| Exercise |
The data below should be copied over with complete accuracy.
━━━━━━━━━━━━━━━━
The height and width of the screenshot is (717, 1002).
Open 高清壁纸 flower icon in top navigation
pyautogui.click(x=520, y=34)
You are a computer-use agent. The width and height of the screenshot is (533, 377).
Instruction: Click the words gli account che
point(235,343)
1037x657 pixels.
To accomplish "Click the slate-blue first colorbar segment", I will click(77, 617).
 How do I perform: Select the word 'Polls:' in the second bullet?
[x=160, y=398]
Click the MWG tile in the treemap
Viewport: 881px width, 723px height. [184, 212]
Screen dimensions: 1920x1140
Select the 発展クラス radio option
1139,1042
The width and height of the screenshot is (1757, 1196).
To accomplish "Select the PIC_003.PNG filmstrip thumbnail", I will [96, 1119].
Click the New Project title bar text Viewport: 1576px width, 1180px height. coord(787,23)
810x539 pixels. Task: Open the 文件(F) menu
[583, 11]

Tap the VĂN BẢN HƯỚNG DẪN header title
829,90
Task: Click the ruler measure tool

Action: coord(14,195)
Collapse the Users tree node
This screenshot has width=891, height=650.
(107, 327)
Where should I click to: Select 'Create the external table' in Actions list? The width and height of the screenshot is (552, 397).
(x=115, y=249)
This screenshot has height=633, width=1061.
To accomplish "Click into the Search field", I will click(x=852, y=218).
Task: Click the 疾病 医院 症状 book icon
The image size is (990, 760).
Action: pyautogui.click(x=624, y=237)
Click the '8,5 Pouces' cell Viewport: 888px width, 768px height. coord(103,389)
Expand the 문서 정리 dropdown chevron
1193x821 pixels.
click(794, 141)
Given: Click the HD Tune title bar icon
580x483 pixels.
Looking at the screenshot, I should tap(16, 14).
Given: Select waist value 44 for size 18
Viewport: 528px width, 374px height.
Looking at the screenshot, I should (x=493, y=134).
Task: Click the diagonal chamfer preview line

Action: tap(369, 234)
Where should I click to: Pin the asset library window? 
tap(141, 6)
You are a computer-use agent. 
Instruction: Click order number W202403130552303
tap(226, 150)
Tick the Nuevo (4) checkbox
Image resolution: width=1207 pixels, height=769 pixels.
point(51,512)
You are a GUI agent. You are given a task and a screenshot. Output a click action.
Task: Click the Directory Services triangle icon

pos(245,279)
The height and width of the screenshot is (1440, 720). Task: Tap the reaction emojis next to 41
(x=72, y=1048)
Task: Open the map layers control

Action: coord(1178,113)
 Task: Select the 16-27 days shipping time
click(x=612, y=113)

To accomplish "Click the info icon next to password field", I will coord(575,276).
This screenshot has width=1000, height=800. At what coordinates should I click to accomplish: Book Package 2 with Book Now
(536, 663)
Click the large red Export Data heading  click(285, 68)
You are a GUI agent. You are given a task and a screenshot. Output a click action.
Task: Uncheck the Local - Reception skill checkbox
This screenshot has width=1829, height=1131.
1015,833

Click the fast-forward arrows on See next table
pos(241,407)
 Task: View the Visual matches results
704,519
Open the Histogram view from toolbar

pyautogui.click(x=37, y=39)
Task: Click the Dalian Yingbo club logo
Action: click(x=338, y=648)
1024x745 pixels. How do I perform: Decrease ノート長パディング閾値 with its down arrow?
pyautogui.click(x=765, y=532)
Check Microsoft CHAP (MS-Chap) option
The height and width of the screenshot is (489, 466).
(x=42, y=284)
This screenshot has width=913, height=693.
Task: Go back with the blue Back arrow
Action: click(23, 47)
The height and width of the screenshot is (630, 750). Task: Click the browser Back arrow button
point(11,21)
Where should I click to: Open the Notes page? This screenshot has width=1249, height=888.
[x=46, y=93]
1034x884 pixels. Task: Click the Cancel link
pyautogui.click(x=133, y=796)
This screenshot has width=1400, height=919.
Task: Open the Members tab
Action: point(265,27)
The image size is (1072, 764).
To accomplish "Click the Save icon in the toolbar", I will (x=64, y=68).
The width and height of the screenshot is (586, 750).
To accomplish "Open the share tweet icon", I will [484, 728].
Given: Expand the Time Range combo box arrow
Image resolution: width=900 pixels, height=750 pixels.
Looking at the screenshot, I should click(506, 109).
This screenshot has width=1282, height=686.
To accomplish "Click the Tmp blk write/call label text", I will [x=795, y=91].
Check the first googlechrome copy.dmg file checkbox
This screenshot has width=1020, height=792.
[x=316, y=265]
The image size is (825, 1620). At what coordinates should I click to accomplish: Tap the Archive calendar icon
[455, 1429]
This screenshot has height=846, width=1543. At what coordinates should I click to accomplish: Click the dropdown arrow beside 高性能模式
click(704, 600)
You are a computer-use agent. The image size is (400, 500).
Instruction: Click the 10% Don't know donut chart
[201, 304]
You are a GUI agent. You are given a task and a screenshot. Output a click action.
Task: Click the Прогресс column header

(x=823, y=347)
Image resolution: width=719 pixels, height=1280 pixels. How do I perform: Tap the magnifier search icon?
━━━━━━━━━━━━━━━━
| Response for this exercise |
The height and width of the screenshot is (717, 1002).
Open 高清壁纸 flower icon in top navigation
pyautogui.click(x=520, y=34)
You are a computer-use agent. The width and height of the screenshot is (533, 377).
Instruction: Click the words gli account che
point(235,343)
1037x657 pixels.
To accomplish "Click the slate-blue first colorbar segment", I will click(77, 617).
 How do I perform: Select the word 'Polls:' in the second bullet?
[x=160, y=398]
Click the MWG tile in the treemap
Viewport: 881px width, 723px height. [184, 212]
Screen dimensions: 1920x1140
Select the 発展クラス radio option
1139,1042
The width and height of the screenshot is (1757, 1196).
To accomplish "Select the PIC_003.PNG filmstrip thumbnail", I will [96, 1119].
Click the New Project title bar text Viewport: 1576px width, 1180px height. coord(787,23)
810x539 pixels. Task: Open the 文件(F) menu
[583, 11]

Tap the VĂN BẢN HƯỚNG DẪN header title
829,90
Task: Click the ruler measure tool

Action: coord(14,195)
Collapse the Users tree node
This screenshot has width=891, height=650.
(107, 327)
Where should I click to: Select 'Create the external table' in Actions list? The width and height of the screenshot is (552, 397).
(x=115, y=249)
This screenshot has height=633, width=1061.
To accomplish "Click into the Search field", I will click(x=852, y=218).
Task: Click the 疾病 医院 症状 book icon
The image size is (990, 760).
Action: pyautogui.click(x=624, y=237)
Click the '8,5 Pouces' cell Viewport: 888px width, 768px height. coord(103,389)
Expand the 문서 정리 dropdown chevron
1193x821 pixels.
click(794, 141)
Given: Click the HD Tune title bar icon
580x483 pixels.
Looking at the screenshot, I should tap(16, 14).
Given: Select waist value 44 for size 18
Viewport: 528px width, 374px height.
Looking at the screenshot, I should (x=493, y=134).
Task: Click the diagonal chamfer preview line

Action: tap(369, 234)
Where should I click to: Pin the asset library window? 
tap(141, 6)
You are a computer-use agent. 
Instruction: Click order number W202403130552303
tap(226, 150)
Tick the Nuevo (4) checkbox
Image resolution: width=1207 pixels, height=769 pixels.
point(51,512)
You are a GUI agent. You are given a task and a screenshot. Output a click action.
Task: Click the Directory Services triangle icon

pos(245,279)
The height and width of the screenshot is (1440, 720). Task: Tap the reaction emojis next to 41
(x=72, y=1048)
Task: Open the map layers control

Action: coord(1178,113)
 Task: Select the 16-27 days shipping time
click(x=612, y=113)

To accomplish "Click the info icon next to password field", I will coord(575,276).
This screenshot has width=1000, height=800. At what coordinates should I click to accomplish: Book Package 2 with Book Now
(536, 663)
Click the large red Export Data heading  click(285, 68)
You are a GUI agent. You are given a task and a screenshot. Output a click action.
Task: Uncheck the Local - Reception skill checkbox
This screenshot has width=1829, height=1131.
1015,833

Click the fast-forward arrows on See next table
pos(241,407)
 Task: View the Visual matches results
704,519
Open the Histogram view from toolbar

pyautogui.click(x=37, y=39)
Task: Click the Dalian Yingbo club logo
Action: click(x=338, y=648)
1024x745 pixels. How do I perform: Decrease ノート長パディング閾値 with its down arrow?
pyautogui.click(x=765, y=532)
Check Microsoft CHAP (MS-Chap) option
The height and width of the screenshot is (489, 466).
(x=42, y=284)
This screenshot has width=913, height=693.
Task: Go back with the blue Back arrow
Action: click(23, 47)
The height and width of the screenshot is (630, 750). Task: Click the browser Back arrow button
point(11,21)
Where should I click to: Open the Notes page? This screenshot has width=1249, height=888.
[x=46, y=93]
1034x884 pixels. Task: Click the Cancel link
pyautogui.click(x=133, y=796)
This screenshot has width=1400, height=919.
Task: Open the Members tab
Action: point(265,27)
The image size is (1072, 764).
To accomplish "Click the Save icon in the toolbar", I will (x=64, y=68).
The width and height of the screenshot is (586, 750).
To accomplish "Open the share tweet icon", I will [484, 728].
Given: Expand the Time Range combo box arrow
Image resolution: width=900 pixels, height=750 pixels.
Looking at the screenshot, I should click(506, 109).
This screenshot has width=1282, height=686.
To accomplish "Click the Tmp blk write/call label text", I will [x=795, y=91].
Check the first googlechrome copy.dmg file checkbox
This screenshot has width=1020, height=792.
[x=316, y=265]
The image size is (825, 1620). At what coordinates should I click to accomplish: Tap the Archive calendar icon
[455, 1429]
This screenshot has height=846, width=1543. At what coordinates should I click to accomplish: Click the dropdown arrow beside 高性能模式
click(704, 600)
You are a computer-use agent. The image size is (400, 500).
Instruction: Click the 10% Don't know donut chart
[201, 304]
You are a GUI agent. You are given a task and a screenshot. Output a click action.
Task: Click the Прогресс column header

(x=823, y=347)
Image resolution: width=719 pixels, height=1280 pixels. How do I perform: Tap the magnifier search icon?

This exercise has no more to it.